Dear Harry,
It’s been a couple of weeks plus since I last dropped you a line and since I’ve got Christmas Eve off work and I’m just finished pinning fairy lights down the garden fence, I though what better time to catch up.
So after one Australian Christmas with my Godmother Daphne in Melbourne and one will Alex in Sydney, now it’s our turn to play host. This will be our first married Christmas and the first time we have had a chance to use our new BBQ in anger, grill for the Chrimbo masses.
Over the last couple of weeks we’ve been experiencing an increasing number of Hyper-Australian events, these started with the buying of the BBQ, seen as an Australian right of passage and culminating in the moment that Alex and I bumping into our mates Sharon and Don at Bondi Junction. The pair of us staggered out of the bottle shop, armed with a slab of beer apiece (a slab is a 24 back of beer, usually 4x 6bottles) while Don and Sharon were perusing the butchery goodness in the window at Bush Meats. G’Day’s were exchanged and we went our separate ways.
So what does our Christmas day hold in store, I hear you ask. Well I don’t really but it’s better if I just press on. In a nutshell the - Christmas Trinity – food, booze and presents. I’ve tried to be good this year and not get in quantities of comestibles that would attract as admiring nod from the quartermaster of an invading army, but old habits die hard. Plan for all eventualities – there must be enough to go round so that if for some reason you get an extra 30 people you are fully covered. It’s nonsense of course, in the end you either end up stuffing all your guests to the point where the taxi home comes with blue flashing lights or the quantity of wastage attracts the ire of Bono and his like.
Then you have the question of where do you put all your guests? Despite the simple failing of our current home, the space at the rear of the building, that with some landscaping could be called a garden but at the moment looks like a bomb site decorated by a one-eyed man with a brick fetish, will do a not bad job at housing the troops.

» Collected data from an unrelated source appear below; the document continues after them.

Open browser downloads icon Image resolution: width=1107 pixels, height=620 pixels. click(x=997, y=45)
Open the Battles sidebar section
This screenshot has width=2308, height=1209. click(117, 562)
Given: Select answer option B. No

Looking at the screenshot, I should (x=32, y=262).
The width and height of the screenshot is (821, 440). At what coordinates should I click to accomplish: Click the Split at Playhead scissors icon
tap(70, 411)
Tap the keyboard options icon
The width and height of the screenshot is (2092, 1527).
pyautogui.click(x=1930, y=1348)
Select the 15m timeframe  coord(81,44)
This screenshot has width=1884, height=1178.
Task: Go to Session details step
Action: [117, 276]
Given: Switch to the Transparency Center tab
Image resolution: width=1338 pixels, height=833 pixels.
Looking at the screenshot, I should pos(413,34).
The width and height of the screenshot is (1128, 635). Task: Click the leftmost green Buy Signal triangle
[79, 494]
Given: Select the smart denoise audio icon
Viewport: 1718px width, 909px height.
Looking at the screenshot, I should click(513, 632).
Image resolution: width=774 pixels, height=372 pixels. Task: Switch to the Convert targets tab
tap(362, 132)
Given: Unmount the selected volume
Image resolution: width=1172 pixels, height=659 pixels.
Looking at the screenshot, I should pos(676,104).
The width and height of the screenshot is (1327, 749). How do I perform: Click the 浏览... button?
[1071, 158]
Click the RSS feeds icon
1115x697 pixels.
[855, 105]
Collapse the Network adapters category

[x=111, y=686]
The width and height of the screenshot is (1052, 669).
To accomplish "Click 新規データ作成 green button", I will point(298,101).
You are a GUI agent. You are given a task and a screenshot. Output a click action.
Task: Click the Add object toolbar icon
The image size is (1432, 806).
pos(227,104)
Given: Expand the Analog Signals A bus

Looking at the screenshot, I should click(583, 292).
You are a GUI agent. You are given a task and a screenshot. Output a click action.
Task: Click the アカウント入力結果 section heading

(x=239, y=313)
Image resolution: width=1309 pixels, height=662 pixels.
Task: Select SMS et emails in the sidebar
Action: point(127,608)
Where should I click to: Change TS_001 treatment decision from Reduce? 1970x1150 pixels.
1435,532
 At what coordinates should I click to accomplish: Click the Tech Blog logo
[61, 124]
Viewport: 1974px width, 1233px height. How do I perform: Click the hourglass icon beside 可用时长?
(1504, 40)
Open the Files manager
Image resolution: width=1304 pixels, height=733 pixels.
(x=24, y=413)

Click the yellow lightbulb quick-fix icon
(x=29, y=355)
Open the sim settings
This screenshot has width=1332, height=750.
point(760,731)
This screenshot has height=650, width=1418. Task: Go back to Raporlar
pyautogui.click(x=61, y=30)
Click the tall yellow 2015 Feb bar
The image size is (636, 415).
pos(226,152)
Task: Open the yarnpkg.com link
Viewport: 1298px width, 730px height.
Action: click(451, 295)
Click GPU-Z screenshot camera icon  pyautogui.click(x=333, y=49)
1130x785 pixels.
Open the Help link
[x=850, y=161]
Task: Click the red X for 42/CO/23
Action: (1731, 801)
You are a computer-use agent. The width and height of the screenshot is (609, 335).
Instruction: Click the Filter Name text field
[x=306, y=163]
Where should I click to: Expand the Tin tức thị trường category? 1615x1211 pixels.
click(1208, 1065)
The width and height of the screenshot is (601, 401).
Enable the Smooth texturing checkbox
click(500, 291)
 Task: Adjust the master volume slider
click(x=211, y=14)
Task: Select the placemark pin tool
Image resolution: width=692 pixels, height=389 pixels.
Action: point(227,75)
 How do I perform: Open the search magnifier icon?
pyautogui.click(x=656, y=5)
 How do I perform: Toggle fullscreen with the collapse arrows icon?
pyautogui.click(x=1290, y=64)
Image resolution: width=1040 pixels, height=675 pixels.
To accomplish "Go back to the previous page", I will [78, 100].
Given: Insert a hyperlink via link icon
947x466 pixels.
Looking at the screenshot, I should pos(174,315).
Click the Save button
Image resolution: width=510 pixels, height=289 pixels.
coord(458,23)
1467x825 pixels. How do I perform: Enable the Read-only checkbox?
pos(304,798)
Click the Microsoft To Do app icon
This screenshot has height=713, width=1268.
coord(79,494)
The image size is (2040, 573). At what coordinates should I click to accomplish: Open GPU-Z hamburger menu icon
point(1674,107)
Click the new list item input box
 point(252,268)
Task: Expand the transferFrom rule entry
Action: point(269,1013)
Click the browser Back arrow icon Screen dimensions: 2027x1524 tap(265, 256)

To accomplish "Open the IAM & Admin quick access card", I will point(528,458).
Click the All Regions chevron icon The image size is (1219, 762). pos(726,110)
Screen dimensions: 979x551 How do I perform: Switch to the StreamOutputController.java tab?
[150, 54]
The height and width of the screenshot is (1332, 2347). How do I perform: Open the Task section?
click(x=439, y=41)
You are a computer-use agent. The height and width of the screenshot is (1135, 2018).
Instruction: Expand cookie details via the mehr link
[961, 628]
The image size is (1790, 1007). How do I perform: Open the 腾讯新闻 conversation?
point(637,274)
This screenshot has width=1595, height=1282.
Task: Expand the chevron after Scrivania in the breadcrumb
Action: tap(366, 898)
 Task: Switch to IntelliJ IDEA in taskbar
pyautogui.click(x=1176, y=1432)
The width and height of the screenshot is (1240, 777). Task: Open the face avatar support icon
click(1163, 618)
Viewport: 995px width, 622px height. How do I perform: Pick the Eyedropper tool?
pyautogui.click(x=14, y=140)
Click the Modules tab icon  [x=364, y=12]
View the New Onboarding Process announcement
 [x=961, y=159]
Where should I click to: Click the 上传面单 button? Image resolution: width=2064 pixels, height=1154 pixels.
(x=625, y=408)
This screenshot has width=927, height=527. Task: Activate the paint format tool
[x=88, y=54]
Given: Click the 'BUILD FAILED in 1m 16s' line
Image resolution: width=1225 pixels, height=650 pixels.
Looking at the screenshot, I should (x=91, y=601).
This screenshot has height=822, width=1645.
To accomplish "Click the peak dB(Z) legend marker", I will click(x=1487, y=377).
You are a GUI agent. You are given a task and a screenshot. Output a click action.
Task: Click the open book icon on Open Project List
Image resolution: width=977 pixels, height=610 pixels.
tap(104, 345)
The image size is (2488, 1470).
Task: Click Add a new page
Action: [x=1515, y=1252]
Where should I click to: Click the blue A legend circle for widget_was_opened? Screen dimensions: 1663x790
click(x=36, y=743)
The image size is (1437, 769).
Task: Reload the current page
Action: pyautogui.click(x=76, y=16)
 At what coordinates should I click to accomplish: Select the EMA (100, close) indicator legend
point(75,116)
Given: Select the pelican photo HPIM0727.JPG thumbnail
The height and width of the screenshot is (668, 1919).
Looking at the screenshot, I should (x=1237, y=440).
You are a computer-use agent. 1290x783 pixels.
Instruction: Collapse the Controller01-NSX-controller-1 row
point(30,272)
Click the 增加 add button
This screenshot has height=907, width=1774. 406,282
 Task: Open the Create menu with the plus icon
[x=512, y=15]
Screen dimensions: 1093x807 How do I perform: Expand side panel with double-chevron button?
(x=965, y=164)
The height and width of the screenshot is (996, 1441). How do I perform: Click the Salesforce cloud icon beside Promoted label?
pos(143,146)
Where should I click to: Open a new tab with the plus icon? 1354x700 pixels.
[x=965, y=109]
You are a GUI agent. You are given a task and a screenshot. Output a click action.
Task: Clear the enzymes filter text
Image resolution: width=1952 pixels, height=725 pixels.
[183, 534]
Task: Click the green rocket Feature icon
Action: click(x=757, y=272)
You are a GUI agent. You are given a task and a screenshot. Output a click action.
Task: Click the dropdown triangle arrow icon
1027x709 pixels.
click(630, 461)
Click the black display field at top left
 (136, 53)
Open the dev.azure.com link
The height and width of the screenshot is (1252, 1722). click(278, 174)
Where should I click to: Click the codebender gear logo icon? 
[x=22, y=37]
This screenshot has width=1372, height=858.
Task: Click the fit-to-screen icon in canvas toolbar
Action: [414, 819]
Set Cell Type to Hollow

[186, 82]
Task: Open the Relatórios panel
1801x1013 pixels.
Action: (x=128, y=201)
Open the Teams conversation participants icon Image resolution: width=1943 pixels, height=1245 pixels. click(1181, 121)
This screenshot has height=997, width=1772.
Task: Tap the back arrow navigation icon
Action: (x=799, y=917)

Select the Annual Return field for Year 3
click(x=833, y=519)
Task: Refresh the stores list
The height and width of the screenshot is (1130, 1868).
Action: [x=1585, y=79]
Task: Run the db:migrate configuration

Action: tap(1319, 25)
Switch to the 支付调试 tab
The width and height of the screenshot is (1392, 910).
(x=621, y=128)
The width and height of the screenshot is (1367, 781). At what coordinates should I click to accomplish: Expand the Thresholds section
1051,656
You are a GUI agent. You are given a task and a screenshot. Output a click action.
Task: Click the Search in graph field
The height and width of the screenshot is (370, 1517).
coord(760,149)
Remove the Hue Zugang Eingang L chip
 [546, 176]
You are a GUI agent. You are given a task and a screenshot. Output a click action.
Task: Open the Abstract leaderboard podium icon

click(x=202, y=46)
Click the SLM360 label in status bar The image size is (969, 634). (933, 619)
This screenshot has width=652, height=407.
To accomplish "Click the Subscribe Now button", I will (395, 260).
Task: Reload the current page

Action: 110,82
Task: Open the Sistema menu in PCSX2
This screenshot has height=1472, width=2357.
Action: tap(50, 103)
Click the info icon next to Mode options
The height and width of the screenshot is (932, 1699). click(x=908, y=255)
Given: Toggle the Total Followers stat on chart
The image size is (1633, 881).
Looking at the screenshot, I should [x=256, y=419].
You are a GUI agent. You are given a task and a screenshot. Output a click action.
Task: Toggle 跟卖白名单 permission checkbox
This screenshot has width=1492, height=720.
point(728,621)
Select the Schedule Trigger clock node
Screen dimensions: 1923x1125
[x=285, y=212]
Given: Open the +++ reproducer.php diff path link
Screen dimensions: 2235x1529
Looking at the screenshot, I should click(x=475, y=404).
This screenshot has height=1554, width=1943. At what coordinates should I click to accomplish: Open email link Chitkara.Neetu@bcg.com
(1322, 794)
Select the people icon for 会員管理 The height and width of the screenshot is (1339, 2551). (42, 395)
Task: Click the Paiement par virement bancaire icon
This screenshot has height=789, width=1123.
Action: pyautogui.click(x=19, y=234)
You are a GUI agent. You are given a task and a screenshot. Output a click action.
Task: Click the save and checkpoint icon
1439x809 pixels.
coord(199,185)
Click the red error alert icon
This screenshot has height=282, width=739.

The biggest problem is that nothing is on the level. The brick floor is on a slope from the laneway beyond the gate to the back door with the bricks themselves undulating in such a higgledy-piggledy fashion as to look as if someone has made a shabby attempt to try and conceal the body of a shire horse by throwing rubble on top and jumping up and down a bit.
Erm …
Sorry minor break in my though pattern there. Hendricks was / is / always demanding attention. All sorts of feline song and dance. As a special Christmas treat we got the cats some chicken yesterday. While generally getting on with a host of things today I boiled this chook up and it seems that the smell of cooking meat in our kitchen, a rarity in this house, has distinctly loosened the spring in Hendricks’s already overwound mind. At one point earlier I ended up having to cut the chicken into chunks with his head trapped under the crook of my arm after he leapt full bodied onto the kitchen counter, despite the fact I was standing in his path.
To make matters worse Hendricks managed to loose his collar last week and his temporary replacement came fitted with a bell. This means that his approaching insanity is now accompanied with the perpetual jingling of said, little bell. I imagine that the cats stealth aspect has been somewhat reduced by the fact that he sounds like a Lapland Reindeer, but at least it warns me of impending lunacy.
Anyway I must dash. In the great tradition of religious holidays I’ve got to see if I can get a haircut. Somehow I seem to always leave it until the day before a significant moment in the life of Jesus to realise that I look like the underside of a Yack’s sac and need to get shewn immediately.